== DIRECTIVE ==
Extract every line of the material below and reproduce each one word for word, with no changes.
===== MATERIAL SUPPLIED
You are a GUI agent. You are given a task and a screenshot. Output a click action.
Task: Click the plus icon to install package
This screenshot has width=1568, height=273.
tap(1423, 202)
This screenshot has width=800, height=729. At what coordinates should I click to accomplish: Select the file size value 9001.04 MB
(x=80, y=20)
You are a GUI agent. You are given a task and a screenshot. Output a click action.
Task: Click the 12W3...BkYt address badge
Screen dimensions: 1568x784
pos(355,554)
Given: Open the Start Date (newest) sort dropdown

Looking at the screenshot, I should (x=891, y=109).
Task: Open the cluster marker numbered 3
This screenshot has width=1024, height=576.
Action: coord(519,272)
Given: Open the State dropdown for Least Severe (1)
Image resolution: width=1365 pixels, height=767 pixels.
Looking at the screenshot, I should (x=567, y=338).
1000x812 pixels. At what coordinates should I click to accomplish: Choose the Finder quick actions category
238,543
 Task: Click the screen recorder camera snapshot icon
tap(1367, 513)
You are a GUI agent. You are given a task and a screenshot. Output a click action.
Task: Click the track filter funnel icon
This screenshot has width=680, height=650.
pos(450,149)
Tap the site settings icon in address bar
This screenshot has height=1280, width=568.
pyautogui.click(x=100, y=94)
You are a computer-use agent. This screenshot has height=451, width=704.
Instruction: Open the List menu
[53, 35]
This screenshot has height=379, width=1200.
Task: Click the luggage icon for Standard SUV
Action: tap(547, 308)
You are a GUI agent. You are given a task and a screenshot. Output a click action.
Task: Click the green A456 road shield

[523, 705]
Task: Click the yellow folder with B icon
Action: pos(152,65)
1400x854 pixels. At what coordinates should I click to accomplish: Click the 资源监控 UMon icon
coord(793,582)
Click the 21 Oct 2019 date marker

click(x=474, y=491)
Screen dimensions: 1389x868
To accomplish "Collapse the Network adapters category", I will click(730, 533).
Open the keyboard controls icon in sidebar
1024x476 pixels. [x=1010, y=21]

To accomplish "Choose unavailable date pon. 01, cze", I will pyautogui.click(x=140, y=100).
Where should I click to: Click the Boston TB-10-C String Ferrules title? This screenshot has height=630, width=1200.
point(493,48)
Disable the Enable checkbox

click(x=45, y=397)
==========
== COMPLETED TASK ==
You are a GUI agent. You are given a task and a screenshot. Output a click action.
Task: Click the plus icon to install package
This screenshot has width=1568, height=273.
tap(1423, 202)
This screenshot has width=800, height=729. At what coordinates should I click to accomplish: Select the file size value 9001.04 MB
(x=80, y=20)
You are a GUI agent. You are given a task and a screenshot. Output a click action.
Task: Click the 12W3...BkYt address badge
Screen dimensions: 1568x784
pos(355,554)
Given: Open the Start Date (newest) sort dropdown

Looking at the screenshot, I should (x=891, y=109).
Task: Open the cluster marker numbered 3
This screenshot has width=1024, height=576.
Action: coord(519,272)
Given: Open the State dropdown for Least Severe (1)
Image resolution: width=1365 pixels, height=767 pixels.
Looking at the screenshot, I should (x=567, y=338).
1000x812 pixels. At what coordinates should I click to accomplish: Choose the Finder quick actions category
238,543
 Task: Click the screen recorder camera snapshot icon
tap(1367, 513)
You are a GUI agent. You are given a task and a screenshot. Output a click action.
Task: Click the track filter funnel icon
This screenshot has width=680, height=650.
pos(450,149)
Tap the site settings icon in address bar
This screenshot has height=1280, width=568.
pyautogui.click(x=100, y=94)
You are a computer-use agent. This screenshot has height=451, width=704.
Instruction: Open the List menu
[53, 35]
This screenshot has height=379, width=1200.
Task: Click the luggage icon for Standard SUV
Action: tap(547, 308)
You are a GUI agent. You are given a task and a screenshot. Output a click action.
Task: Click the green A456 road shield

[523, 705]
Task: Click the yellow folder with B icon
Action: pos(152,65)
1400x854 pixels. At what coordinates should I click to accomplish: Click the 资源监控 UMon icon
coord(793,582)
Click the 21 Oct 2019 date marker

click(x=474, y=491)
Screen dimensions: 1389x868
To accomplish "Collapse the Network adapters category", I will click(730, 533).
Open the keyboard controls icon in sidebar
1024x476 pixels. [x=1010, y=21]

To accomplish "Choose unavailable date pon. 01, cze", I will pyautogui.click(x=140, y=100).
Where should I click to: Click the Boston TB-10-C String Ferrules title? This screenshot has height=630, width=1200.
point(493,48)
Disable the Enable checkbox

click(x=45, y=397)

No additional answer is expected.